■ **Exercise details**:
From the listing below, pick out each line with the word "computer".
....
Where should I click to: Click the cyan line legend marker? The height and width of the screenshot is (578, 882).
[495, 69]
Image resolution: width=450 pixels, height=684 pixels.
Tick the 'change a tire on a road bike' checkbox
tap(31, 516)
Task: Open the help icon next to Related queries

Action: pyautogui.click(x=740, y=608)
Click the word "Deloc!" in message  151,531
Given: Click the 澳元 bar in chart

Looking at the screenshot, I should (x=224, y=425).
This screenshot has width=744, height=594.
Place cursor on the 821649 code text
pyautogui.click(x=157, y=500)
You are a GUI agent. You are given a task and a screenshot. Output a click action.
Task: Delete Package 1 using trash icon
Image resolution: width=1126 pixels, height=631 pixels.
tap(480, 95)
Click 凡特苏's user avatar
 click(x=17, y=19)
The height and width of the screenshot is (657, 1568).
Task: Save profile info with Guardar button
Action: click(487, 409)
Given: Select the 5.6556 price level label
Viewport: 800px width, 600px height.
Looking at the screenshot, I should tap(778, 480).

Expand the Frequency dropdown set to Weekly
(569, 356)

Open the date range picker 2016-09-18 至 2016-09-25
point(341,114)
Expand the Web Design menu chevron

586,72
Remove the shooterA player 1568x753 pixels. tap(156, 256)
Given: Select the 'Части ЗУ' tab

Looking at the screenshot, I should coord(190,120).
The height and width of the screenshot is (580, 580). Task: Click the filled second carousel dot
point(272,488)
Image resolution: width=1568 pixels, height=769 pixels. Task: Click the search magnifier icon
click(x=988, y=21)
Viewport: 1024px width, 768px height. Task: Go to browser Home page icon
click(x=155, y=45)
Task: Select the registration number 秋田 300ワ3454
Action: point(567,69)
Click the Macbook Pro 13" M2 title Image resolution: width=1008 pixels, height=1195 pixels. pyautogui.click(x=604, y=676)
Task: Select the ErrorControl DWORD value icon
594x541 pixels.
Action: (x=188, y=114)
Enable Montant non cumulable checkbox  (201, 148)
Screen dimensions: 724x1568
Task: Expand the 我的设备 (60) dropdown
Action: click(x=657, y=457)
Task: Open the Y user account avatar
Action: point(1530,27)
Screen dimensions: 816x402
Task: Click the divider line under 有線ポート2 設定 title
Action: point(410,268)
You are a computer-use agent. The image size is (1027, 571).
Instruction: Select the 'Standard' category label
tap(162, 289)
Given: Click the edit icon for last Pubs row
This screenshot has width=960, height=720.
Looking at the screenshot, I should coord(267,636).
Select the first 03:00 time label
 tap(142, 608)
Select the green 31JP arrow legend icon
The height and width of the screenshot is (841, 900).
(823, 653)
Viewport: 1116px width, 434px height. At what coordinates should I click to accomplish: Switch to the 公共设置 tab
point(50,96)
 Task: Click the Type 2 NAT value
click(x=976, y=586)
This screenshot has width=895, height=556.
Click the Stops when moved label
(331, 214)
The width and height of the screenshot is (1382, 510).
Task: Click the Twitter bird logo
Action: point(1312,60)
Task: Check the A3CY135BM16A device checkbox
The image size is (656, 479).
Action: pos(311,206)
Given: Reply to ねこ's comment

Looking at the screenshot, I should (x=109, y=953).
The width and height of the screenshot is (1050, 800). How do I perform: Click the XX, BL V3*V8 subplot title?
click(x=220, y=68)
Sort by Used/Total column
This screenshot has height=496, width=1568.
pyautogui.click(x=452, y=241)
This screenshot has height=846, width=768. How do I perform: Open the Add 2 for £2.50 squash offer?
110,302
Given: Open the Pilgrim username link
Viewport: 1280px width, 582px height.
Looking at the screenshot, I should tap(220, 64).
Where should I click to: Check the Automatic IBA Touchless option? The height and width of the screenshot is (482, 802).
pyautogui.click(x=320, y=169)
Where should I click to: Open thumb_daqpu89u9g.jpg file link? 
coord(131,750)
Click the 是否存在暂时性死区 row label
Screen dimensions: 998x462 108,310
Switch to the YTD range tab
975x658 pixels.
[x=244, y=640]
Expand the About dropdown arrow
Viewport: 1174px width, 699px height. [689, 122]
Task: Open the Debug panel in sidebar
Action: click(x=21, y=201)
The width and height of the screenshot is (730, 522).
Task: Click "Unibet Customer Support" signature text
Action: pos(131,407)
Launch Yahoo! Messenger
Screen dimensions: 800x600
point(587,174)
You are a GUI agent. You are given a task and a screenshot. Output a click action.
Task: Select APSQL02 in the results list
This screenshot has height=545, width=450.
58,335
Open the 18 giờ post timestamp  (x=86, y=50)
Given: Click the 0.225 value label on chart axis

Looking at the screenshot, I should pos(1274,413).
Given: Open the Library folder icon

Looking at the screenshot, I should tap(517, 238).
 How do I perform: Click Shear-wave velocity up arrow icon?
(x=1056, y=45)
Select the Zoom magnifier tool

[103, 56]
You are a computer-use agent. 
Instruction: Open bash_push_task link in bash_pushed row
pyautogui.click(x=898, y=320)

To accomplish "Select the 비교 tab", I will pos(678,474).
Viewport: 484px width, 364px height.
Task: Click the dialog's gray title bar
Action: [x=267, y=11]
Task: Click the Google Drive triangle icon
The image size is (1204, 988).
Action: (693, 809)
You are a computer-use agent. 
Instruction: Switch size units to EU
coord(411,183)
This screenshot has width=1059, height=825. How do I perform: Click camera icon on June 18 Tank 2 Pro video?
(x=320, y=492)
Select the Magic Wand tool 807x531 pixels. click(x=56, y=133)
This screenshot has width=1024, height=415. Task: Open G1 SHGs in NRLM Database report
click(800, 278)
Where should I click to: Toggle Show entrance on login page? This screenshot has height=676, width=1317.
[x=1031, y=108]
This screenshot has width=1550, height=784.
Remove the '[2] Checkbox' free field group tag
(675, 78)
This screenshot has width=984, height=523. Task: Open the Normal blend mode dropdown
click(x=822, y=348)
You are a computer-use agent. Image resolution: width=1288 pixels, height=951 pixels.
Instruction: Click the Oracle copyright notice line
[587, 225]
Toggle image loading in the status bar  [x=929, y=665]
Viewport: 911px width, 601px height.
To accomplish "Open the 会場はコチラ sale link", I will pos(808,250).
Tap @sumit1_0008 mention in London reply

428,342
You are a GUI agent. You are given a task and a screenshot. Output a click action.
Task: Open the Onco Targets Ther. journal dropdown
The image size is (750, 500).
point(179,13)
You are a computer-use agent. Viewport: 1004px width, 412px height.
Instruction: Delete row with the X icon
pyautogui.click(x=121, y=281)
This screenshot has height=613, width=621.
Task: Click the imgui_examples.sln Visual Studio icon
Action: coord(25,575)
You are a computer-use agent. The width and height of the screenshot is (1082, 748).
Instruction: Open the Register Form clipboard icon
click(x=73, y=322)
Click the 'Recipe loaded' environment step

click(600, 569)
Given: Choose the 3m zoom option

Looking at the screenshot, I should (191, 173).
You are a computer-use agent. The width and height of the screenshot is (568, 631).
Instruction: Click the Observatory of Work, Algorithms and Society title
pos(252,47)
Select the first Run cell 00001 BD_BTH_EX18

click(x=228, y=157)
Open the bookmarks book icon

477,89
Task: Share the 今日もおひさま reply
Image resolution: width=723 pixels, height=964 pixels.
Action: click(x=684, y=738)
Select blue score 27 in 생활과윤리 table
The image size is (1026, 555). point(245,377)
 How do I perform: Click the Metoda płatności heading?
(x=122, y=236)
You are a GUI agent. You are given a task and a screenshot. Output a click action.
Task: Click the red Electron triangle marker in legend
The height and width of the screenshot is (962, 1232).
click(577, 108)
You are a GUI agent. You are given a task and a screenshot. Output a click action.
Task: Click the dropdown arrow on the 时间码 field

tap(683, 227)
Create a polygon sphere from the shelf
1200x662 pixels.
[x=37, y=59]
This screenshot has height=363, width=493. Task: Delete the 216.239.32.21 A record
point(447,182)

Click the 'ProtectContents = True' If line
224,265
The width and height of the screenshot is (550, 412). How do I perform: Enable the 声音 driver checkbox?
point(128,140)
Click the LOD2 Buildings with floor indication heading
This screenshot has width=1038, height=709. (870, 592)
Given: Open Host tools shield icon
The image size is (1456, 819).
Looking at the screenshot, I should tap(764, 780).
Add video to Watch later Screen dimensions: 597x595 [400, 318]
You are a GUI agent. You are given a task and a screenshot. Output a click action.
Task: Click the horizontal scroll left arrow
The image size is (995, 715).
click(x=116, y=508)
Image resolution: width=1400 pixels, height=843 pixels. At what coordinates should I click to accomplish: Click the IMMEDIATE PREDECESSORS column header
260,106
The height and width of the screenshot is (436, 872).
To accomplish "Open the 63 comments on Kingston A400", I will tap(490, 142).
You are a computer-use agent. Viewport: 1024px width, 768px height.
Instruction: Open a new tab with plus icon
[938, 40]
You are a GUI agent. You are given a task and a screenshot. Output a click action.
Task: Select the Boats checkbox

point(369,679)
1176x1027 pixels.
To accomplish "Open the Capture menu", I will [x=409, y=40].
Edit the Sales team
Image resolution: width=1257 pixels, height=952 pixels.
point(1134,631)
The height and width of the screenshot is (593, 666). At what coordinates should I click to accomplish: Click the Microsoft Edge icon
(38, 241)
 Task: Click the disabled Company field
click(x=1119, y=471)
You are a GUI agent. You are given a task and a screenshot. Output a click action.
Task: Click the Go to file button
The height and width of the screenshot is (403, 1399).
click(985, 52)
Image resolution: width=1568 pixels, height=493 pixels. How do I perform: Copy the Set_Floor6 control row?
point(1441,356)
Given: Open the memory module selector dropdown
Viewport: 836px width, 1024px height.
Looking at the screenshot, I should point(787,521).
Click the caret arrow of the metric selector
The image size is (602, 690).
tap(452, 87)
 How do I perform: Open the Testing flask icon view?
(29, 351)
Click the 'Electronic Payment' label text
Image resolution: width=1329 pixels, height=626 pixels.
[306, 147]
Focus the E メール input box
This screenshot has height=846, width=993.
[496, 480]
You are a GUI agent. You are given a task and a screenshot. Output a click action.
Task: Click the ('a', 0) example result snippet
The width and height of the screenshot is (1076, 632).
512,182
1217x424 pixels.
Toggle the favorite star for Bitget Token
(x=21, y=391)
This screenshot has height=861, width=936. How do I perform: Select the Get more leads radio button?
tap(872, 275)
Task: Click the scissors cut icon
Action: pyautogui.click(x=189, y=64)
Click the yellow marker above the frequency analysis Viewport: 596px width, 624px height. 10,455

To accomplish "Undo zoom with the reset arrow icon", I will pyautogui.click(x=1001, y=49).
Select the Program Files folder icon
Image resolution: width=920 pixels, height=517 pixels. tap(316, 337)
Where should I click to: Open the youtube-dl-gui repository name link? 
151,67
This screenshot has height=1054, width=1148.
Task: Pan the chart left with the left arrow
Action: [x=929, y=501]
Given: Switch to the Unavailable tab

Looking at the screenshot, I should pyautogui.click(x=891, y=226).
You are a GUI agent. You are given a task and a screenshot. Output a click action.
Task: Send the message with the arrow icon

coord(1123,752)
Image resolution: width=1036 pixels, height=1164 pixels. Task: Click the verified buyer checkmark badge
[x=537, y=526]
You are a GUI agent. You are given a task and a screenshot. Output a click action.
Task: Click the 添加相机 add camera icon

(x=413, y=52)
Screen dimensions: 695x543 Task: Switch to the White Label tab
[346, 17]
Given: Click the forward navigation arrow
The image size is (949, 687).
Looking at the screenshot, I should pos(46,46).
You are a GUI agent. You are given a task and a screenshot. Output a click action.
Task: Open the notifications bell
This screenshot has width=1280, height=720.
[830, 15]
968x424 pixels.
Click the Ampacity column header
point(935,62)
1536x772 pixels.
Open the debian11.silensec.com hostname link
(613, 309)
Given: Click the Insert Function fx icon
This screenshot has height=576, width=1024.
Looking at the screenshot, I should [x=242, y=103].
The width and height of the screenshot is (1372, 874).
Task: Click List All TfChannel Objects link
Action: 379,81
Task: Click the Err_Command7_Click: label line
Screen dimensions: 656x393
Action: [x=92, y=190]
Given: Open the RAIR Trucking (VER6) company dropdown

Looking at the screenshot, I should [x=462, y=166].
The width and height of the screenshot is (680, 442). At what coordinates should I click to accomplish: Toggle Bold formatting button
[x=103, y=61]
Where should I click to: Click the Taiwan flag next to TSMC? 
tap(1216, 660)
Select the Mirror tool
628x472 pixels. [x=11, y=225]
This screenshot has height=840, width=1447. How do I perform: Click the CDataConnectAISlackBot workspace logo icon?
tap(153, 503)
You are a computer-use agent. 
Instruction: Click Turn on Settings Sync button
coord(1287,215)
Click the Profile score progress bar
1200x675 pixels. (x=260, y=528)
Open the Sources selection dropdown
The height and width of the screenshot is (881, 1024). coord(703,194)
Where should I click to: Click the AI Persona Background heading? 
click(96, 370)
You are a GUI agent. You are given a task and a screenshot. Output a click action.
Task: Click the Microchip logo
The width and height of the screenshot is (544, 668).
....
■ **Answer to this problem**:
You are a computer-use agent. The image size is (1027, 571).
You are a computer-use agent. 
You are a computer-use agent. 
You are a computer-use agent. Image resolution: width=1288 pixels, height=951 pixels.
You are a computer-use agent. Viewport: 1004px width, 412px height.
You are a computer-use agent. The width and height of the screenshot is (1082, 748).
You are a computer-use agent. The width and height of the screenshot is (568, 631).
You are a computer-use agent. Viewport: 1024px width, 768px height.
You are a computer-use agent. 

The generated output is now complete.